Background
Vascular calcification (VC) is one of the complications of chronic kidney disease (CKD) patients. Previous studies have confirmed that oxidative stress (OS) plays an important role in developing VC and that antioxidants have anti-VC effects.
Objectives
Our study aimed to determine the relationship between the intake of antioxidants from dietary sources and the prevalence of VC, especially in the CKD population.
Methods
This cross-sectional study analyzed population-based data from the National Health and Nutrition Examination Survey (NHANES; 2013–2014). Participants were noninstitutionalized adults >40 years of age.
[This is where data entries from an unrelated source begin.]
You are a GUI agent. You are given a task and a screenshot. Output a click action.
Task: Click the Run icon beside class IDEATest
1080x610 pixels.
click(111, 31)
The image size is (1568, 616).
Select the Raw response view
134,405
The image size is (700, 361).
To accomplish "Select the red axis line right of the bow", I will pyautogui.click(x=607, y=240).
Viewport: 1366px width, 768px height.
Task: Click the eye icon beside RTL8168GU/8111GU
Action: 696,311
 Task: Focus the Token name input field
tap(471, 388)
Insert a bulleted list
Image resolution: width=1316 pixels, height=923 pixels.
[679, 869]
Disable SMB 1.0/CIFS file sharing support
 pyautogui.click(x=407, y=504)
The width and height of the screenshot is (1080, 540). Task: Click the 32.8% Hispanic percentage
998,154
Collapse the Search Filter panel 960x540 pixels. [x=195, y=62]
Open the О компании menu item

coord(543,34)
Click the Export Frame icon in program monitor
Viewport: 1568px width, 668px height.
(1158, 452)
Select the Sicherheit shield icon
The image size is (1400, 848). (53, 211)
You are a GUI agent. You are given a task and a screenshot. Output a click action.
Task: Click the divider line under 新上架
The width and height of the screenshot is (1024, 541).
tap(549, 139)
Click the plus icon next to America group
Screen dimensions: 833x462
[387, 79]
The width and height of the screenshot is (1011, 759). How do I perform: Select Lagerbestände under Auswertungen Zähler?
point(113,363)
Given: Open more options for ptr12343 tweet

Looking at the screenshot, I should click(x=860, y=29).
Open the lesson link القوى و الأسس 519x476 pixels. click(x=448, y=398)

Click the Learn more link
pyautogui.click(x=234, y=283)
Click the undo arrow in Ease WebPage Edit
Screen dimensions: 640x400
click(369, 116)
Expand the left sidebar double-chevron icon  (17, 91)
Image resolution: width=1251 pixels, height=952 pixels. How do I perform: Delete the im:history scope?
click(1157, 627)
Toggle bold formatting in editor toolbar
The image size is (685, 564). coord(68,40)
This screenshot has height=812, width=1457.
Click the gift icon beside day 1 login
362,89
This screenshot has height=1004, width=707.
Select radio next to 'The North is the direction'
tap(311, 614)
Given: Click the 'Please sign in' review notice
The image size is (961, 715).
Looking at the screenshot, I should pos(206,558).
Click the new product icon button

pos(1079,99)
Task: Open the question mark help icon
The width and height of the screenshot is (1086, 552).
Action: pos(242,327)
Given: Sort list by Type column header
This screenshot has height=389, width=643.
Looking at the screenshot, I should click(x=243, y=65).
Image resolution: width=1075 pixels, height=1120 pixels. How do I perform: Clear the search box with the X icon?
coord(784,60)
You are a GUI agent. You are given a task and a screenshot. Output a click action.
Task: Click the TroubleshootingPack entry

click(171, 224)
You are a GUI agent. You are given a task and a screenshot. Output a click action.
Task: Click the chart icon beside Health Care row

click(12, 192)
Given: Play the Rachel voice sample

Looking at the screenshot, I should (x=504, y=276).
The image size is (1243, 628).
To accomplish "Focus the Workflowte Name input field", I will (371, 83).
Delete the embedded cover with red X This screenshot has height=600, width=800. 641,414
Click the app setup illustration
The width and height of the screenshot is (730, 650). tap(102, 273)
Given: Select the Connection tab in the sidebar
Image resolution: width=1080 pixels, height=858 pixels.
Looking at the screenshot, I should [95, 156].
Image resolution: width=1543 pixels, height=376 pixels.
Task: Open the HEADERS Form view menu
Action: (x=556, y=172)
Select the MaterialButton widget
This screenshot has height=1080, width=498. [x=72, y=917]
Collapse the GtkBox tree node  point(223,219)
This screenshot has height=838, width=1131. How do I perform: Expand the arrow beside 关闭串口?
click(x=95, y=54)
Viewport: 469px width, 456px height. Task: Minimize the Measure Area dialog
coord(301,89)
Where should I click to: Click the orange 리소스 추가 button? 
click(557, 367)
Diet-derived antioxidants were obtained from the first 24-h dietary recall interviews. The abdominal aortic calcification (AAC) score was measured by a DXA scan. We divided the AAC scores into three groups: no calcification (AAC =0), mild to moderate calcification (0< AAC ≤6), and severe calcification (AAC >6).
Results
A total of 2897 participants were included in the main analysis. Our results showed that vitamin B6, α-tocopherol, and lycopene were associated with severe AAC in unadjusted models (odds ratio (OR): 0.81, 95% confidence interval (CI): 0.72–0.91,
p =
0.001; OR: 0.97, 95% CI: 0.95–0.99,
p =
0.008; OR: 0.98, 95% CI: 0.96–0.99,
p =
0.01, respectively). However, only dietary lycopene was associated with severe AAC after adjusting covariates based on clinical and statistical significance. Per 1 mg higher intake of diet-derived lycopene per day, the odds of having severe AAC were 2% lower in the fully adjusted model (OR: 0.98, 95% CI: 0.95–0.999,
p =
0.04). Moreover, in subgroup analysis, diet-derived antioxidant was not associated with AAC in patients with CKD.
Conclusion:
Our findings indicate that a higher intake of diet-derived lycopene was independently associated with lower odds of having severe AAC in humans. Therefore, a high intake of diet-derived lycopene may help prevent severe AAC.